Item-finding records
────────
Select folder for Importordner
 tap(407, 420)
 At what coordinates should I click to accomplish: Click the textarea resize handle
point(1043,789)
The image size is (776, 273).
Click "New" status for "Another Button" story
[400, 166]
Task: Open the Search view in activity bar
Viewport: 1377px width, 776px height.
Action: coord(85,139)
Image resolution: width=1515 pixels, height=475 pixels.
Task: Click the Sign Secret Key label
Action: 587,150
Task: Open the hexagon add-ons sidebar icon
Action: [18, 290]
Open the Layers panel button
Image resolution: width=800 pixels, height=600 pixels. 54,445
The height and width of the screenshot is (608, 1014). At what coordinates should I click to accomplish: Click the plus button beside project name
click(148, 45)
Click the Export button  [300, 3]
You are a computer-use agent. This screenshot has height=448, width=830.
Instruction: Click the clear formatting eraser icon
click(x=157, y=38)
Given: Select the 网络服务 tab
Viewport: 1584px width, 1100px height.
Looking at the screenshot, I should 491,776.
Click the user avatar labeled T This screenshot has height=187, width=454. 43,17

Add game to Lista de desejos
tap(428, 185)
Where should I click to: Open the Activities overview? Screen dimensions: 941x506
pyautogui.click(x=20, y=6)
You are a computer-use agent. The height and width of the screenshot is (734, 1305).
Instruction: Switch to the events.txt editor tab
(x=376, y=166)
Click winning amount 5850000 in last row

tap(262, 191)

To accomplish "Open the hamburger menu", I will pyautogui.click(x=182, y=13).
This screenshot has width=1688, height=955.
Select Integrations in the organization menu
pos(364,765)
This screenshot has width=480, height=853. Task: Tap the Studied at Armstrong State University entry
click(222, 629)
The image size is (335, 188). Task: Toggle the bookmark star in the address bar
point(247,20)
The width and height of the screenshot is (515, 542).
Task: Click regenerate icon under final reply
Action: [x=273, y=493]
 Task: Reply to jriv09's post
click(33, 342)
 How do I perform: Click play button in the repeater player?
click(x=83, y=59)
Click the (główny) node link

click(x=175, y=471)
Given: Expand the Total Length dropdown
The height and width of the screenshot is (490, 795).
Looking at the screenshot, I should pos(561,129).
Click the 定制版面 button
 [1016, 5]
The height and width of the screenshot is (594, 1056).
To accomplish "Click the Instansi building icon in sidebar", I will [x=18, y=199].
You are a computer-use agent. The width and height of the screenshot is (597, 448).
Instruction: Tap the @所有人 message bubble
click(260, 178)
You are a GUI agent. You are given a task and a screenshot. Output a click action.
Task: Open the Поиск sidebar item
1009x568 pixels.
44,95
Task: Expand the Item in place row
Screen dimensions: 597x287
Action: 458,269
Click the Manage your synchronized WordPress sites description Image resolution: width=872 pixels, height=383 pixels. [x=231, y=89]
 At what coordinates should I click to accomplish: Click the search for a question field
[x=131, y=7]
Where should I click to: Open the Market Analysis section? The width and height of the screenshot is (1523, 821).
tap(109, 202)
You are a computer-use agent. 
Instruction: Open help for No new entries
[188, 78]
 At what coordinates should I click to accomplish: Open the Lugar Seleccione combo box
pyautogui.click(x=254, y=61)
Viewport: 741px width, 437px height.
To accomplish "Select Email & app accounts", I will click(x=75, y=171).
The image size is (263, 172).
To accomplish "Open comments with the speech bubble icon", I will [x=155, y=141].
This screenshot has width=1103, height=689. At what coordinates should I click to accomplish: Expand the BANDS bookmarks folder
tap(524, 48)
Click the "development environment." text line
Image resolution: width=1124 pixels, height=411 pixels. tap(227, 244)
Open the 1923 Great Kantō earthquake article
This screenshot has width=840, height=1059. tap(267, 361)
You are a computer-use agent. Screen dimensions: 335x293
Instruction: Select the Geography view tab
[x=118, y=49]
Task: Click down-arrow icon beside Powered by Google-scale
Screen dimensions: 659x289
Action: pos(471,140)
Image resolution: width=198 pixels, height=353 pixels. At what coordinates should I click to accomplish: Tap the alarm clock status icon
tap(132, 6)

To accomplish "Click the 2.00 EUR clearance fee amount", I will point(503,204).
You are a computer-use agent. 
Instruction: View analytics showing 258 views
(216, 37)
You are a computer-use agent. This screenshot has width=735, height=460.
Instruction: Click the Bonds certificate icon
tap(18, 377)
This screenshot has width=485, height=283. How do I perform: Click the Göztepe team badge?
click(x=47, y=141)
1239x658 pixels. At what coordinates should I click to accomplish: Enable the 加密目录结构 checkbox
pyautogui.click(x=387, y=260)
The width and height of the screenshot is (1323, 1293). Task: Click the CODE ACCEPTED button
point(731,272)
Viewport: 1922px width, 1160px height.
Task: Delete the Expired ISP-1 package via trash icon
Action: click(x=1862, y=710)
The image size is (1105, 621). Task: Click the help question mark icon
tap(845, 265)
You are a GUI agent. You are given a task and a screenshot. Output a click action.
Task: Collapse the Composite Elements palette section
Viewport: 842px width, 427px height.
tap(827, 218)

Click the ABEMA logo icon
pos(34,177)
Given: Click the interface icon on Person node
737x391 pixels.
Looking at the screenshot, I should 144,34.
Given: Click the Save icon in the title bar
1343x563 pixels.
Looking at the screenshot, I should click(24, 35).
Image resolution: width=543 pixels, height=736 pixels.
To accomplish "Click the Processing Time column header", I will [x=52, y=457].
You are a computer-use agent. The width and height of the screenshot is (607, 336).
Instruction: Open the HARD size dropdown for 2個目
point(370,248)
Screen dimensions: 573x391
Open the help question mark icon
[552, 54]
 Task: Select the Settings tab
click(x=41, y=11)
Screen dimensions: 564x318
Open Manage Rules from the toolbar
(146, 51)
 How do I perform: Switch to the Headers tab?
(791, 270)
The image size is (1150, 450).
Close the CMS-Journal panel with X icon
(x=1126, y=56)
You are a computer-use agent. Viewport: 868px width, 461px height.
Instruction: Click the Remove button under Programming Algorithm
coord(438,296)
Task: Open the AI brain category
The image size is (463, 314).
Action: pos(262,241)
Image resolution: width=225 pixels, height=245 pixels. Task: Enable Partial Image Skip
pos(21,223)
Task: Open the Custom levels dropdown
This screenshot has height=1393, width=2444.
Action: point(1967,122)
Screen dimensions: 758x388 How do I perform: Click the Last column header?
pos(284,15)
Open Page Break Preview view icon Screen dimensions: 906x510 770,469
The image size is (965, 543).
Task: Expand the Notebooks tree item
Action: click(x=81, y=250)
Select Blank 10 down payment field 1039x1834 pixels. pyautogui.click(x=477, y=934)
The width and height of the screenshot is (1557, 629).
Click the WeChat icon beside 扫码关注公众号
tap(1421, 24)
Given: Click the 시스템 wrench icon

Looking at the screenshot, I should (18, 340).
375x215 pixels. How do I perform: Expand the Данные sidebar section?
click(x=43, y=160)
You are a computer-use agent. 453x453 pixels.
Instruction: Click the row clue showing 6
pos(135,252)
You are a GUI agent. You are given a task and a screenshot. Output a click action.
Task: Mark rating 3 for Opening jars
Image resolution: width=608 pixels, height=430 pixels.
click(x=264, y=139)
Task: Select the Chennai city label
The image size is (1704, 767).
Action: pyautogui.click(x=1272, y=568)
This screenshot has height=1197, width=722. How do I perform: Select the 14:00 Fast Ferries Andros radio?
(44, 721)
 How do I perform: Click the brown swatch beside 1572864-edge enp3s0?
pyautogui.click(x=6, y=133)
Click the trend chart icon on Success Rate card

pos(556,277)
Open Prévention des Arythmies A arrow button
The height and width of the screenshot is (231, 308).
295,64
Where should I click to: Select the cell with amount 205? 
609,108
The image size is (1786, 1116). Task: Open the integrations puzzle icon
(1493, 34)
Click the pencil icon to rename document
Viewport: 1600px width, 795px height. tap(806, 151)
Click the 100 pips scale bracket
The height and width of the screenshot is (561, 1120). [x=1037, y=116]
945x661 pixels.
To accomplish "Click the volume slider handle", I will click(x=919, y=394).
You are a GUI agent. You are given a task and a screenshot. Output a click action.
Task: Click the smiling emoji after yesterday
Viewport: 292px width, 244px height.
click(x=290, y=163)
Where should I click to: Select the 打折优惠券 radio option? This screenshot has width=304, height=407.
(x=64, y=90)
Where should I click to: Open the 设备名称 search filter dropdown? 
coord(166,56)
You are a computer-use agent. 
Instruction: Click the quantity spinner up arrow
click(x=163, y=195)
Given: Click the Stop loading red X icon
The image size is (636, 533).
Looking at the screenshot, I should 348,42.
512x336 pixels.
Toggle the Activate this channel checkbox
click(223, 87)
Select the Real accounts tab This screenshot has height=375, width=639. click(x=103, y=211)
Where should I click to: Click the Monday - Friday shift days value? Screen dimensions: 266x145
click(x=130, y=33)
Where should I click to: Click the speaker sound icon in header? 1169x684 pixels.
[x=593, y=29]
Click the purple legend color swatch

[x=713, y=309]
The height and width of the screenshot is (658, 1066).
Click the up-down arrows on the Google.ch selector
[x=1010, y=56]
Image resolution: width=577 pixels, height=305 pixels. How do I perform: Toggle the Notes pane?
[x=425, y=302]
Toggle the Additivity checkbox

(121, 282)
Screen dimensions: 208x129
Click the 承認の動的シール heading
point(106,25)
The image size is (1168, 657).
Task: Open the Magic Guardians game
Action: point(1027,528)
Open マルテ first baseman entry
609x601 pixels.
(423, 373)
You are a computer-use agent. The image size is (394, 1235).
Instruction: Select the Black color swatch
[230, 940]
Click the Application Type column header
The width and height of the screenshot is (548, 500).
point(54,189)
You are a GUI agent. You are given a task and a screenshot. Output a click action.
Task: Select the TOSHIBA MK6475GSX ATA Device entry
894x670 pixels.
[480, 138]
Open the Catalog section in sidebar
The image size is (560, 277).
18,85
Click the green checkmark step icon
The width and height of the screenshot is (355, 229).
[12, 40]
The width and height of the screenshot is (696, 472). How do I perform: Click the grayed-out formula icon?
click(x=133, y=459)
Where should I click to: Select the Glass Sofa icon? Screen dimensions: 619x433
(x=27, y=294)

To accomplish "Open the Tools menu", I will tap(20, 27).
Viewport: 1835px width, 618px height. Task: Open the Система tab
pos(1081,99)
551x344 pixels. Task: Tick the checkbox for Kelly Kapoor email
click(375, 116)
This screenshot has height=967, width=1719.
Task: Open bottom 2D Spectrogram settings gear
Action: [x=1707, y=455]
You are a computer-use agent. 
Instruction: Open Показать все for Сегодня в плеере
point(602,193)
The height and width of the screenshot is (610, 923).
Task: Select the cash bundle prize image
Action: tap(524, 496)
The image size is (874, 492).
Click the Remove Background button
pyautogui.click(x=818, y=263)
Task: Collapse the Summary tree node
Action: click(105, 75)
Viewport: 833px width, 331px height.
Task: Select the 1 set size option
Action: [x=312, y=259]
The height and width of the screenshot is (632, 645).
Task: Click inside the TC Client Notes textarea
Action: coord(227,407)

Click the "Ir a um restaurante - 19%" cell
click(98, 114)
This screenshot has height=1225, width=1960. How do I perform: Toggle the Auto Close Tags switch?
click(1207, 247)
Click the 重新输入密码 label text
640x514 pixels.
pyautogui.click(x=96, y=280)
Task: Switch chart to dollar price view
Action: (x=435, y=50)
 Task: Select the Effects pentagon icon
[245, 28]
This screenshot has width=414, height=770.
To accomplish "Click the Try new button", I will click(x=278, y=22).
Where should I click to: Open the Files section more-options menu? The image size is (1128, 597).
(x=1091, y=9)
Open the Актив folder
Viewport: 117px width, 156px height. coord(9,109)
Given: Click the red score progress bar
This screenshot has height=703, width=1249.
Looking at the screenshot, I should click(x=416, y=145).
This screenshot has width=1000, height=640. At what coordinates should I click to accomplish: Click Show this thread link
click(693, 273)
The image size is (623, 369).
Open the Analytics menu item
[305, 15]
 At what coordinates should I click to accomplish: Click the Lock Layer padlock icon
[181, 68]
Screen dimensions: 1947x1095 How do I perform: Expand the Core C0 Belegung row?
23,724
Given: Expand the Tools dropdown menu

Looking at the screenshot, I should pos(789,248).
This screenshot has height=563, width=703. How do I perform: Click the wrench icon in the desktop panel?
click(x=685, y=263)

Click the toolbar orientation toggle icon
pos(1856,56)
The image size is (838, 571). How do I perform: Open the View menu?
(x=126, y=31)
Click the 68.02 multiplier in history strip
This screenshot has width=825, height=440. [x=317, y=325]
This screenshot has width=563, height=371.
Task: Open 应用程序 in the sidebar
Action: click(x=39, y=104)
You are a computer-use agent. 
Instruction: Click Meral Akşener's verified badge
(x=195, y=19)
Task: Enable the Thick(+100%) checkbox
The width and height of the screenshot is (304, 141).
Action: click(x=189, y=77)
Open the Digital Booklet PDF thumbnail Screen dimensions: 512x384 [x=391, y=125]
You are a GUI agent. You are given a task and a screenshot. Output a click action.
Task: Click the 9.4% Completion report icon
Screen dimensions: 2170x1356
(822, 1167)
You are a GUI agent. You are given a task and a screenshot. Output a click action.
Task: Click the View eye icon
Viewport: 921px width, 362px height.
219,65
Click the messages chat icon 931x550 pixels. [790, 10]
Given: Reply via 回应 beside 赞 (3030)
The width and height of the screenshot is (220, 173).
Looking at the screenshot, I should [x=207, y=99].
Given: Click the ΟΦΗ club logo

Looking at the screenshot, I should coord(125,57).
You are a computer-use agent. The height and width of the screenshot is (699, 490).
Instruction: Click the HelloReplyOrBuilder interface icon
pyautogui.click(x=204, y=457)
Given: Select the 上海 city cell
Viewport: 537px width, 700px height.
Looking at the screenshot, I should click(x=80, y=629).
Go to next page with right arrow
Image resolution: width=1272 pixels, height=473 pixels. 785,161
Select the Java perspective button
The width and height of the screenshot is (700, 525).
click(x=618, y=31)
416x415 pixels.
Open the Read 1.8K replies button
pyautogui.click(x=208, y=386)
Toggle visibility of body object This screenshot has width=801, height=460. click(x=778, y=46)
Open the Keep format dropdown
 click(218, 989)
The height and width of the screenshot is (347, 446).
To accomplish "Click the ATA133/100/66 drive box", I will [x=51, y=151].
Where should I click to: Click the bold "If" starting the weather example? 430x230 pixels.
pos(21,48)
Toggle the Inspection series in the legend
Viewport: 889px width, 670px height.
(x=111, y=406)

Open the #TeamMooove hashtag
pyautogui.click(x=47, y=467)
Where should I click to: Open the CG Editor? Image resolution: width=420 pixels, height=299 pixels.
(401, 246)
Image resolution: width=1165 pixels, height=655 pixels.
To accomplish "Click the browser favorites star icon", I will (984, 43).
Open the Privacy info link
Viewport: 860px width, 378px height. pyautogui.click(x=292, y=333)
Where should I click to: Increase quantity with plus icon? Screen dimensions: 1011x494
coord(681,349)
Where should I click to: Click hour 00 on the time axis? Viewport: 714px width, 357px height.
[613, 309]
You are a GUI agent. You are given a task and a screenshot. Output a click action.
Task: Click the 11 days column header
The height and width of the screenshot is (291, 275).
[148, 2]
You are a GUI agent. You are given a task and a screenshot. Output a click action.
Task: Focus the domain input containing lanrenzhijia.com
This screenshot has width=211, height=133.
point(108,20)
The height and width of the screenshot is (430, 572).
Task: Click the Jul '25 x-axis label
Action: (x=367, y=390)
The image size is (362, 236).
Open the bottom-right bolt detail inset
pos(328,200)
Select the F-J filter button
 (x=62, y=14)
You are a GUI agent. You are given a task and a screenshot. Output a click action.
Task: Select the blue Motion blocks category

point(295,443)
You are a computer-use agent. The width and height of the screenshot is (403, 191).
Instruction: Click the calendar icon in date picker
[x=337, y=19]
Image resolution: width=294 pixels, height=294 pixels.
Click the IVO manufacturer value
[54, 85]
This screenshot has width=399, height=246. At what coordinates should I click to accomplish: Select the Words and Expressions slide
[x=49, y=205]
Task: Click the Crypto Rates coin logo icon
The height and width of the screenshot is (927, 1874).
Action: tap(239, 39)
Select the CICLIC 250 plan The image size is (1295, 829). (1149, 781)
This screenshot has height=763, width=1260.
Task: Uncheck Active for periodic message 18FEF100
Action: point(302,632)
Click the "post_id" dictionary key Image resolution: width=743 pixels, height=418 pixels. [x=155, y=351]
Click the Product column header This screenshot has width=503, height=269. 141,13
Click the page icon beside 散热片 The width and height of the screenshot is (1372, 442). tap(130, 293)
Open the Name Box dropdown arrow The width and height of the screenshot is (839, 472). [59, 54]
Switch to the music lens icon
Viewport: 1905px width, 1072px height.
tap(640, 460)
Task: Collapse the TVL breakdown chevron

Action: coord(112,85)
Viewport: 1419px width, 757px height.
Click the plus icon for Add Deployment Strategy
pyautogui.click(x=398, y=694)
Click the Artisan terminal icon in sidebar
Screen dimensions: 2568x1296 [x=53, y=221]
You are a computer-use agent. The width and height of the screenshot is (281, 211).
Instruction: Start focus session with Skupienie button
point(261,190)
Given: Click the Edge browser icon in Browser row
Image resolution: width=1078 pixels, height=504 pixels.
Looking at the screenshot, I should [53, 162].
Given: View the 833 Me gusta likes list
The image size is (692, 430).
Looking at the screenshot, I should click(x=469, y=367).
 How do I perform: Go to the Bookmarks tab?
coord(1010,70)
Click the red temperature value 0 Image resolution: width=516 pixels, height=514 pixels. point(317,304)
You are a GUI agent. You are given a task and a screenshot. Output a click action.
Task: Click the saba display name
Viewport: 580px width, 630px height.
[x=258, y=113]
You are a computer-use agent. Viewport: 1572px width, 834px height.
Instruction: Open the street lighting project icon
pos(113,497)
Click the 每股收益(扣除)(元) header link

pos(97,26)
────────
Copy out the lines above word for word, from the one containing "Given: Click the Edge" through the one containing "[x=258, y=113]", and nothing else.

Given: Click the Edge browser icon in Browser row
Image resolution: width=1078 pixels, height=504 pixels.
Looking at the screenshot, I should [53, 162].
Given: View the 833 Me gusta likes list
The image size is (692, 430).
Looking at the screenshot, I should click(x=469, y=367).
 How do I perform: Go to the Bookmarks tab?
coord(1010,70)
Click the red temperature value 0 Image resolution: width=516 pixels, height=514 pixels. point(317,304)
You are a GUI agent. You are given a task and a screenshot. Output a click action.
Task: Click the saba display name
Viewport: 580px width, 630px height.
[x=258, y=113]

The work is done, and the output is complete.